This course will begin with exploring the purpose of machine learning told through a discussion of the types of problems that machine learning can answer: description of the data – “what has happened?”, predictions based on the data – “what will happen?”, or prescription – “what should happen?” Then we will discuss the tools at our disposal to answer these questions, namely supervised learning including classification and regression; unsupervised learning including clustering and density estimation; and lastly reinforcement learning. There will be a strong focus on how to formulate a machine learning problem. Central to that formulation will be developing an understanding of how to preprocess data for analysis (normalization, cleaning, etc.), sampling and dimensionality reduction, feature and model selection, and performance evaluation with cross validation. The final topic of this course will be a brief overview of state-of-the-art machine learning techniques such as deep learning.
Throughout this course, the focus will be on applying algorithms rather than diving deeply into theory. You will be asked to consider the practical issues of machine learning problem solving: challenges of applying machine learning code packages, striving for parsimony and interpretability, and ensuring model assumptions are valid for a given problem and dataset. This course will also stress the importance of team-based collaboration, the value of producing fully reproducible and validated results, and tools to help with both such as version control and code repositories.
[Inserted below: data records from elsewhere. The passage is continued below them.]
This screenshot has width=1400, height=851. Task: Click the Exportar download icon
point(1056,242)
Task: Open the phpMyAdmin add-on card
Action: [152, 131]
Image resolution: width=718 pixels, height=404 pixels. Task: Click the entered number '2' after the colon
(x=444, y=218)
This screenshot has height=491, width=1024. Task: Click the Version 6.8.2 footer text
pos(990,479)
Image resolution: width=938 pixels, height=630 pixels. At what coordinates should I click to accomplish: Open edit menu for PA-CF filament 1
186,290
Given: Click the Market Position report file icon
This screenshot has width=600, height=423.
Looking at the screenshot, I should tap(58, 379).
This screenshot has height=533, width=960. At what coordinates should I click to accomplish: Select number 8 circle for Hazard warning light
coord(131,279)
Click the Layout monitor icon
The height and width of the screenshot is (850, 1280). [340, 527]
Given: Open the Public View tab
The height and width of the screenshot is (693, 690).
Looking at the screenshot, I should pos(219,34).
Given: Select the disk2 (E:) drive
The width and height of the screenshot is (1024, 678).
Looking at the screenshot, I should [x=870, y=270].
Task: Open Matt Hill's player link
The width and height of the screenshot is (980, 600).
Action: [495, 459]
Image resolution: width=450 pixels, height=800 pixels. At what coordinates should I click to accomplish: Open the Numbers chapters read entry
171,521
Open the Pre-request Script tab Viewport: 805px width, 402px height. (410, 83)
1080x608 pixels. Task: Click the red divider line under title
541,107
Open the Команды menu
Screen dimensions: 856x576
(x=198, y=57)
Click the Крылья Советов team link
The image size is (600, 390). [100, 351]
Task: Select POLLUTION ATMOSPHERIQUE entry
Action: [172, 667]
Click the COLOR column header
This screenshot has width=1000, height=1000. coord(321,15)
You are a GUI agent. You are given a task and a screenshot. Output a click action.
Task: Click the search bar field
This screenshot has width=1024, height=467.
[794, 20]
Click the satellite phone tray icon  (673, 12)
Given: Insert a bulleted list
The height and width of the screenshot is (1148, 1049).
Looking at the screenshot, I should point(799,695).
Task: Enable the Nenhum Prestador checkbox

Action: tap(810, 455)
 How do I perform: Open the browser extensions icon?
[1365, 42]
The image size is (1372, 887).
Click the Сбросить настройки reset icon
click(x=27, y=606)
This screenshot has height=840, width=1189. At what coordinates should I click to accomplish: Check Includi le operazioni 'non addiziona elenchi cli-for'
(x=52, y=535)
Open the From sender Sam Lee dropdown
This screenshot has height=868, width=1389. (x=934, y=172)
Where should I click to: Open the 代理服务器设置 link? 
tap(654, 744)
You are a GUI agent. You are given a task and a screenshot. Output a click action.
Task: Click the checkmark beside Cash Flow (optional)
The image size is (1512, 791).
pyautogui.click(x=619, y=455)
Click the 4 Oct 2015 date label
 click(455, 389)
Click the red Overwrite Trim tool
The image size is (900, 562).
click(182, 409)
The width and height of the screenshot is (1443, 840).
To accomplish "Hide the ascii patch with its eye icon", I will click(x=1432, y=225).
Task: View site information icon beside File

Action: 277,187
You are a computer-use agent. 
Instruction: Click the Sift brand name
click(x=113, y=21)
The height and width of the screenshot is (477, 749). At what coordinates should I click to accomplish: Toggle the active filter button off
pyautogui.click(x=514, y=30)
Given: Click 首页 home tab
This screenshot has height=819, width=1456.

Communicating your results. Data science solutions are only as impactful as the communicator who shares them. Throughout this course all deliverables will include a Jupyter Notebook. This is an interactive writing and coding tool that allow you to combine formatted text, code and output from code including plots, as well as mathematical equations all in one location. Demonstrating competency in data science means (a) exhibiting a working knowledge of technical concepts including programming, statistics, and mathematics and (b) being able to clearly communicate the problem you were trying to solve or question you were trying to answer, why it matters, and how well your analysis worked. You will have opportunities to practice communicating what you learn and in doing so develop a stockpile of content that you could use to establish your own data science portfolio (for more ideas on creating a data science portfolio, follow this link).
Academic dishonesty. Adherence to the Duke Community Standard is expected. To uphold the Duke Community Standard:
I will not lie, cheat, or steal in my academic endeavors;
I will conduct myself honorably in all my endeavors; and
I will act if the Standard is compromised
Anyone found in violation of the Standard will be reported to the Office of Student Conduct.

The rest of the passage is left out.